Publicado 7 de mayo 2004

Heridos regresan de Nayaf

Diagnóstico. De acuerdo con el general que recibió a los “cuscatlecos” éstos podrían recuperarse en dos o tres semanas, pero se esperaría de una evaluación médica.

Alberto López
El Diario de Hoy

Comodidad. El cabo Rafael Ramírez Pérez fue bajado del avión y llevado así hasta la ambulancia. Según un jefe militar para no incomodarlo por su herida. Foto EDH

Cuatro heridos de los incidentes en Nayaf, Iraq, acontecidos el pasado 4 de abril, retornaron ayer al país.
Uno más se recupera aún en un hospital militar en los Estados Unidos.

El cabo Rafael Ramírez Pérez fue bajado del avión que los transportaba en camilla.

Ramírez presenta una herida en el abdomen. Según el general Carlos Alfredo Soto Hernández, el militar puede caminar, pero para mejor comodidad es que se le apoyó de esa manera.

Soto, el más alto oficial salvadoreño presente en la recepción de los heridos, es jefe de la Segunda Brigada, con sede en Santa Ana.

El resto del alto mando y el Presidente se encontraban en la capital en los actos de traslado de los restos del prócer Manuel José Arce.

Los cuscatlecos fueron recibidos como héroes, según el mismo Soto, pues se lo merecen, al igual que el resto, 374, que sigue en la convulsionada ciudad santa, para el islam, de Nayaf.

“Todos los que están allá son héroes y principalmente ellos que salieron heridos... están haciendo un excelente papel. Las fuerzas armadas de otros países están reconociendo la labor”, dijo Soto.
Soto indicó que “estamos poniendo en alto el nombre de nuestro país, principalmente a través de las acciones humanitarias y de reconstrucción”, dijo.

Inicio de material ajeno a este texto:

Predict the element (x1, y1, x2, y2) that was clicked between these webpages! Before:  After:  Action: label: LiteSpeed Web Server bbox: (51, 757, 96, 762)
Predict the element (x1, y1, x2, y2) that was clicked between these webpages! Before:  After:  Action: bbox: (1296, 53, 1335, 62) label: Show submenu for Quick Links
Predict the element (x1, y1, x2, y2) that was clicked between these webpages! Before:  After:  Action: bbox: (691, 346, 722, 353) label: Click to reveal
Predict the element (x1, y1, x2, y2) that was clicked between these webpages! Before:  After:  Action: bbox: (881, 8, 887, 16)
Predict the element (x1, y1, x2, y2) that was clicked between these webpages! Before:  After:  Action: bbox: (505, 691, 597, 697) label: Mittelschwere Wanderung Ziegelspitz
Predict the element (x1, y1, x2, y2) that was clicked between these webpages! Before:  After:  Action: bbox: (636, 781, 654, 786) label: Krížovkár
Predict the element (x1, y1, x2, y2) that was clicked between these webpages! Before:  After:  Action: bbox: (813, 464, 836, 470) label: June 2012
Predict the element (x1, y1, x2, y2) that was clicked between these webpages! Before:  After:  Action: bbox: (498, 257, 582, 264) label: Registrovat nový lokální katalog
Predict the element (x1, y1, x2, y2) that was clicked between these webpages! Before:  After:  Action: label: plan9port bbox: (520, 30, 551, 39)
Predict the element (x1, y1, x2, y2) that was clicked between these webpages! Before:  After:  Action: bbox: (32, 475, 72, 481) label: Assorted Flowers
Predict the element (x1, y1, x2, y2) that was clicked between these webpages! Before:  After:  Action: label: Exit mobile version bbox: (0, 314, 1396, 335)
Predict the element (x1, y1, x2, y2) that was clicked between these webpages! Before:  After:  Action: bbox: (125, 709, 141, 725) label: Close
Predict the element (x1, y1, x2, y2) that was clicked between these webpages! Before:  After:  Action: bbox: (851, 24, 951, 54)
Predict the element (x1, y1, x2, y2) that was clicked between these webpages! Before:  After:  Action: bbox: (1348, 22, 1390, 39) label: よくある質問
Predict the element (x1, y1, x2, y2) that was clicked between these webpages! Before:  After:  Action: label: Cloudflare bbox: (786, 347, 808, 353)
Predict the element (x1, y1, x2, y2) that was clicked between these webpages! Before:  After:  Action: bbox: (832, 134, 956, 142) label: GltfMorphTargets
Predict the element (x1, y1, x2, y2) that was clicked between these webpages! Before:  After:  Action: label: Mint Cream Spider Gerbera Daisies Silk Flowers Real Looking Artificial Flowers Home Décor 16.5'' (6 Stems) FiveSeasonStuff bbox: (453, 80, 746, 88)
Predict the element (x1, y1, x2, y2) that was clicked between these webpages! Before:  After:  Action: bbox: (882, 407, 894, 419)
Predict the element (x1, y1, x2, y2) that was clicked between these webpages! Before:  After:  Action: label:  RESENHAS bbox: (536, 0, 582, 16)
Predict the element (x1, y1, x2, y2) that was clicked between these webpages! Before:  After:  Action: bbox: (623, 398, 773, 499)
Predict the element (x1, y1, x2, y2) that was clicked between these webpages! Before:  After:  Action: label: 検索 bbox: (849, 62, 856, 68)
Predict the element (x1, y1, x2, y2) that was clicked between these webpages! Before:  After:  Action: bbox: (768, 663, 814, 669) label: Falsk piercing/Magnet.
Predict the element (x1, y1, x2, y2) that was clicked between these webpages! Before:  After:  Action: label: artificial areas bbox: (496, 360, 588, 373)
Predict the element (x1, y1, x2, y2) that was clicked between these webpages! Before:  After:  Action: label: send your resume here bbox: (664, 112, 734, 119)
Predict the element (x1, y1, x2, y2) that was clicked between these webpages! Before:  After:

“La gente en Nayaf quiere al soldado salvadoreño, desgraciadamente hay grupos de terroristas nacionales e internacionales que no dejan trabajar a las fuerzas aliadas”, agregó el militar.
Por su parte, los cabos Noé Hernández Vásquez, Gumercindo García García y el soldado Erasmo Antonio Góchez pudieron salir caminando de la aeronave, sus heridas casi están sanas, aseguró el jefe militar que les recibió.

 

Internados

Según Soto, todos van a estar en un período de recuperación en el Hospital Militar en San Salvador, el cual no se conoce hasta el momento, sino que dependerá del diagnóstico.
Las lesiones no son de gravedad, en el caso de estos tres últimos, dijo el oficial, algunos están lesionados en los brazos, por ejemplo.

Aunque dependerá del estudio médico, Soto consideró que en dos o tres semanas se podría considerar que ya estarían recuperados.

Un quinto herido también regresará a casa, se trata de otro cabo, Carlos Echeverría Vides, quien está aún en tratamiento médico en Estados Unidos y se espera que pueda regresar en un mes, más o menos.

Soto manifestó que no está grave.

“Es cuestión de un trasplante por el problema de lesiones que tuvo en la barbilla”, dijo.
Los salvadoreños fueron trasladados en un Hércules C-130 de la Fuerza Aérea de la Guardia Nacional de los Estados Unidos, desde Carolina del Norte. El nave aterrizó a las 3:45 de la tarde.
Hubo poco acceso de los periodistas a los recién llegados y sus familias, quienes fueron trasladados al hospital del Ejército en San Salvador abordo de tres ambulancias de la Fuerza Armada.


Rápidas declaraciones

El acceso fue restringido para los periodistas ayer. Sin embargo, se lograron unas fugaces impresiones

A casa

Por su propio pie y con un brazo vendado, el soldado Erasmo Antonio Góchez bajó del C-130 ayer. En unas breves declaraciones, el joven dijo “me siento feliz de haber cumplido mi misión y de estar de nuevo en mi país”.

Gracias a Dios

plegarias. Parece ser que las oraciones de una madre siempre son escuchadas por el Altísimo, según expresó la progenitora de uno de los cabos. “Me siento feliz de ver a mi hijo y le doy gracias a Dios que me lo cuidó”, dijo María Vásquez.